- _Requirement_:
Output all of the material beneath this line exactly as it is.

Start of Provided records

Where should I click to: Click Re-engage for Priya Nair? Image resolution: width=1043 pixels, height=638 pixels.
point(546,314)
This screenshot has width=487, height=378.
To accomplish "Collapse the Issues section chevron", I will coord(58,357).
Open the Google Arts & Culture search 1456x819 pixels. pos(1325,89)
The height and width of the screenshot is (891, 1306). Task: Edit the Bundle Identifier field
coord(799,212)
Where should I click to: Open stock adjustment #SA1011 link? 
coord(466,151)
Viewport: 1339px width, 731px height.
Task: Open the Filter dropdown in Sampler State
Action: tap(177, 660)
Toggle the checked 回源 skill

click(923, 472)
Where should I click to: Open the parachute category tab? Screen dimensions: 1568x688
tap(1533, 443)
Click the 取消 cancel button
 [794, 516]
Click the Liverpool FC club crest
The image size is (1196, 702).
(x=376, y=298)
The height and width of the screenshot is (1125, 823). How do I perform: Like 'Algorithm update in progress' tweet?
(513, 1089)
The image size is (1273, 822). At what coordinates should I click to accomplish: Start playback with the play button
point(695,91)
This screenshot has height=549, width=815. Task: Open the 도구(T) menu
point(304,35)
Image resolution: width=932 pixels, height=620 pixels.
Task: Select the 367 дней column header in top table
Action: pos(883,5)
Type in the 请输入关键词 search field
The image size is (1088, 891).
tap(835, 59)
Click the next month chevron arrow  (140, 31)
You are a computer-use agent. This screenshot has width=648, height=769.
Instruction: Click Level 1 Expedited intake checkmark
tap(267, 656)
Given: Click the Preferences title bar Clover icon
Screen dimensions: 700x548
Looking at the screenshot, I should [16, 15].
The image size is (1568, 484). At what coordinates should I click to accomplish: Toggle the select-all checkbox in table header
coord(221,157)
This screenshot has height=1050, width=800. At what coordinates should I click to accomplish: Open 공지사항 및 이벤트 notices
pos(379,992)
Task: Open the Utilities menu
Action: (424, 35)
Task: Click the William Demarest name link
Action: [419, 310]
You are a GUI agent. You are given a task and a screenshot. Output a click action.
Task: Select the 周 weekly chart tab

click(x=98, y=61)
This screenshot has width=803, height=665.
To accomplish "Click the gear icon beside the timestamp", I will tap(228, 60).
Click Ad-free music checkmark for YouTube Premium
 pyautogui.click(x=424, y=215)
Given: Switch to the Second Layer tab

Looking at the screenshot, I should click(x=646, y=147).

End of Provided records

- _Exercise output_:
Where should I click to: Click Re-engage for Priya Nair? Image resolution: width=1043 pixels, height=638 pixels.
point(546,314)
This screenshot has width=487, height=378.
To accomplish "Collapse the Issues section chevron", I will coord(58,357).
Open the Google Arts & Culture search 1456x819 pixels. pos(1325,89)
The height and width of the screenshot is (891, 1306). Task: Edit the Bundle Identifier field
coord(799,212)
Where should I click to: Open stock adjustment #SA1011 link? 
coord(466,151)
Viewport: 1339px width, 731px height.
Task: Open the Filter dropdown in Sampler State
Action: tap(177, 660)
Toggle the checked 回源 skill

click(923, 472)
Where should I click to: Open the parachute category tab? Screen dimensions: 1568x688
tap(1533, 443)
Click the 取消 cancel button
 [794, 516]
Click the Liverpool FC club crest
The image size is (1196, 702).
(x=376, y=298)
The height and width of the screenshot is (1125, 823). How do I perform: Like 'Algorithm update in progress' tweet?
(513, 1089)
The image size is (1273, 822). At what coordinates should I click to accomplish: Start playback with the play button
point(695,91)
This screenshot has height=549, width=815. Task: Open the 도구(T) menu
point(304,35)
Image resolution: width=932 pixels, height=620 pixels.
Task: Select the 367 дней column header in top table
Action: pos(883,5)
Type in the 请输入关键词 search field
The image size is (1088, 891).
tap(835, 59)
Click the next month chevron arrow  (140, 31)
You are a computer-use agent. This screenshot has width=648, height=769.
Instruction: Click Level 1 Expedited intake checkmark
tap(267, 656)
Given: Click the Preferences title bar Clover icon
Screen dimensions: 700x548
Looking at the screenshot, I should [16, 15].
The image size is (1568, 484). At what coordinates should I click to accomplish: Toggle the select-all checkbox in table header
coord(221,157)
This screenshot has height=1050, width=800. At what coordinates should I click to accomplish: Open 공지사항 및 이벤트 notices
pos(379,992)
Task: Open the Utilities menu
Action: (424, 35)
Task: Click the William Demarest name link
Action: [419, 310]
You are a GUI agent. You are given a task and a screenshot. Output a click action.
Task: Select the 周 weekly chart tab

click(x=98, y=61)
This screenshot has width=803, height=665.
To accomplish "Click the gear icon beside the timestamp", I will tap(228, 60).
Click Ad-free music checkmark for YouTube Premium
 pyautogui.click(x=424, y=215)
Given: Switch to the Second Layer tab

Looking at the screenshot, I should click(x=646, y=147).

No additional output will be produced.